In writing his scurrilous account of the convent in Lisbon, Robinson drew from standard anti-clerical and misogynistic stereotypes. He had a general distrust of men and women attempting to maintain platonic relationships, and, like other writers, was profoundly suspicious of the Catholic doctrine of clerical celibacy. Not surprisingly, his account underscored the hypocrisy he encountered at the Lisbon convent to detail how nuns and their confessor repeatedly violated their vows of poverty and chastity. An explanatory poem is keyed to the illustrations on the title page. For instance, the scene he reveals by drawing back a curtain is described in the poem: "(F) So on a bed they wanton clip and kisse, / There's nothing in a Nunnery amisse. / (G) Then doth a banquet on a Table stand, / And from the bed hee leads her by the hand; / Whereat they eate, carouse, and kisse againe; / And, in a word, doe no delight refraine." In the body of his text, Robinson went so far as to claim that he had discovered a burial place for the nuns' illegitimate offspring on the convent grounds, implying that the Lisbon nuns may have added infanticide to their list of crimes. Robinson also argued that priests manipulated nuns' vows of obedience in order to rationalize their immoral conduct.
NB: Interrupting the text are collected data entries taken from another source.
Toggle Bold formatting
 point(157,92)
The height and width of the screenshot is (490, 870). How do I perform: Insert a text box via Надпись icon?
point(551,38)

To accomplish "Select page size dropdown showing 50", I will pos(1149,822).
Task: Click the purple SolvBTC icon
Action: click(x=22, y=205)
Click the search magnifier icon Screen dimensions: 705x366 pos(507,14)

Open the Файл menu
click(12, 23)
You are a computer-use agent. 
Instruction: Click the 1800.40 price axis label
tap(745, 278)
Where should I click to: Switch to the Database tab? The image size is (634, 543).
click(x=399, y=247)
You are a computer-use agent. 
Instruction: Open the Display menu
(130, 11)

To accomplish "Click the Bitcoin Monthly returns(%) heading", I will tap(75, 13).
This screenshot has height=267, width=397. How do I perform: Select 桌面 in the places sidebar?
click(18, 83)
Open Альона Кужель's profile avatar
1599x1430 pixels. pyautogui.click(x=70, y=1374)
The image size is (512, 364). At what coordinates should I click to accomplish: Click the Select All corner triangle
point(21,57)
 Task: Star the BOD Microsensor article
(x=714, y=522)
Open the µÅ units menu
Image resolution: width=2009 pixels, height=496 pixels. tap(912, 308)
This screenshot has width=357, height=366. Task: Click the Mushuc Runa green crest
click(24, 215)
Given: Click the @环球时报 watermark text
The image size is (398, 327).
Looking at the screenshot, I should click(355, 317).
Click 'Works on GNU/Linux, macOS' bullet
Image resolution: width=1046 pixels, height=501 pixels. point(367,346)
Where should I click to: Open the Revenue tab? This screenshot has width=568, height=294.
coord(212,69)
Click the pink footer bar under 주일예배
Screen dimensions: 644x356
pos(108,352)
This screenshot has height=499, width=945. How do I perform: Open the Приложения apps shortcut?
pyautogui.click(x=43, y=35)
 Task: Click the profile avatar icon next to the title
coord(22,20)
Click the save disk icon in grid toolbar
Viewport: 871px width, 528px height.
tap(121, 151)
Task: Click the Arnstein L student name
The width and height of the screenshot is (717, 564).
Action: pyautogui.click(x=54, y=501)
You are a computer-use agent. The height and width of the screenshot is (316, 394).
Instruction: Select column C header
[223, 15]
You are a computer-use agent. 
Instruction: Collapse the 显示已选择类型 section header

For information on early modern English convents in exile on the Continent, consult Patricia Crawford, Women and Religion in England, 15001720 (London: Routledge, 1993); Peter Guilday, The English Catholic Refugees on the Continent, 15581795 (London: Longmans, Green, & Company, 1914); and Jo Ann Kay McNamara, Sisters in Arms: Catholic Nuns Through Two Millennia (Cambridge: Harvard University Press, 1996).
The Folger Library's second copy of STC 21124 is a defective copy of the 1623 edition, in which the first gathering (or signature) of pages has been added from the 1637 edition. The title page shown here is among the materials from the later edition that are bound in with the first. Thomas Robinson, who is shown pulling back the curtain in the lower right hand panel of the engraving, wrote this exposé of convent life. He alleged that the confessor to the English nuns at Lisbon tricked him into leaving his profession as a sailor to become "a holy Brother and Masse priest" in the convent, where he lived for two and a half years.